To do:
Begin at the line containing "Image resolution: width=731" and give again every line to the end of the records, exactly, without the pictures.

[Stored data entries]
════════════════════
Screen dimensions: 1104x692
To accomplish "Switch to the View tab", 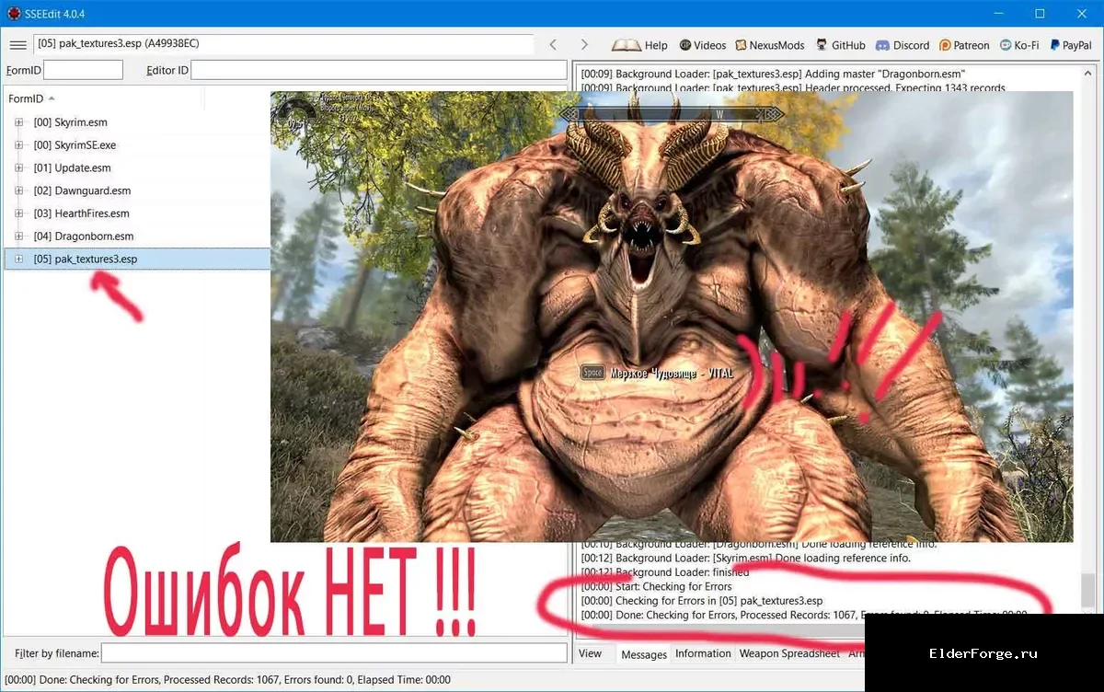I will pyautogui.click(x=591, y=653).
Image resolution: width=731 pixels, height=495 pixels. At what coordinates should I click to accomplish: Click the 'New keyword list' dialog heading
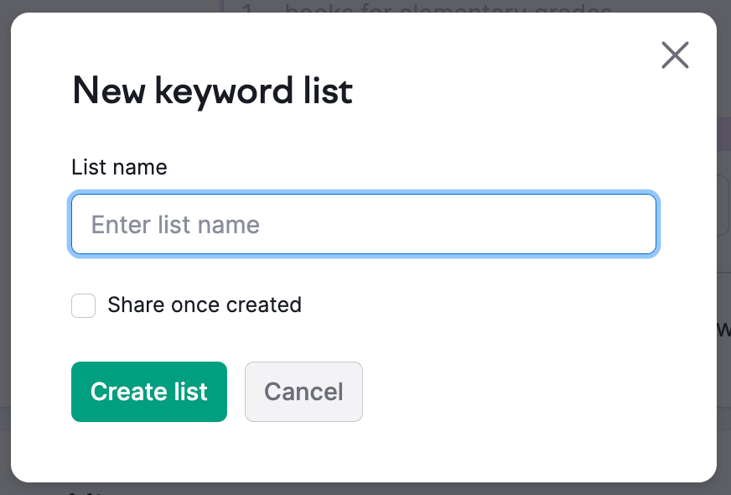[212, 91]
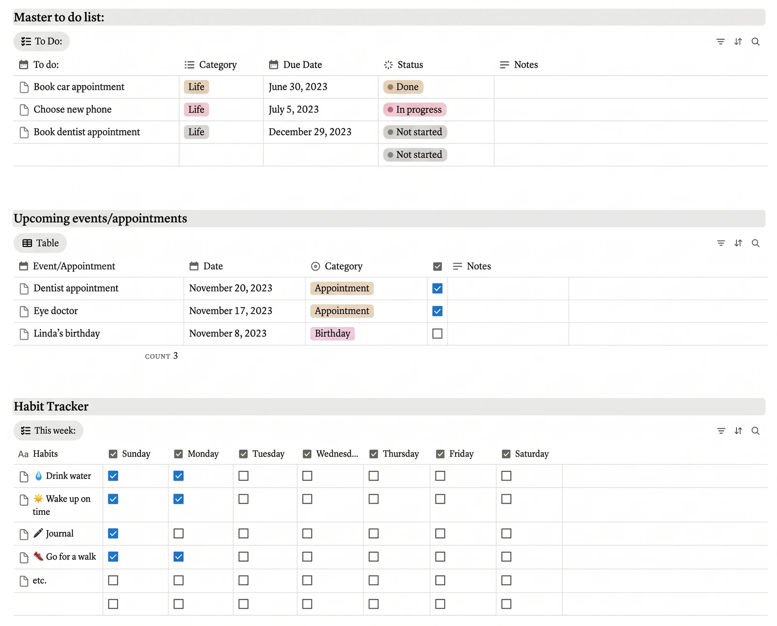Check Linda's birthday checkbox
Image resolution: width=777 pixels, height=626 pixels.
point(437,334)
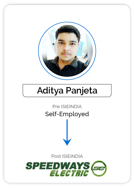Click the blue downward arrow head

67,142
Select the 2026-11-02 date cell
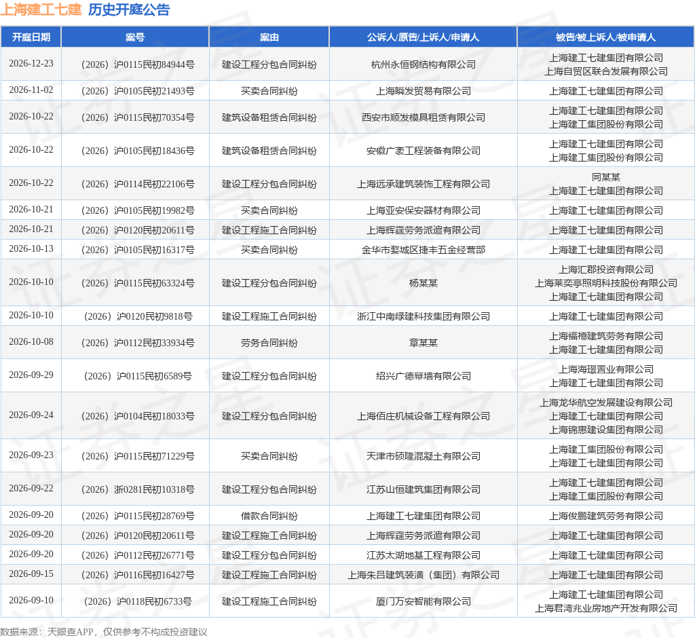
════════════════════
Your solution:
Image resolution: width=731 pixels, height=495 pixels. At what coordinates should I click to accomplish: Click the 'New keyword list' dialog heading
[212, 91]
Check Linda's birthday checkbox
Image resolution: width=777 pixels, height=626 pixels.
point(437,334)
Click the blue downward arrow head

67,142
Select the 2026-11-02 date cell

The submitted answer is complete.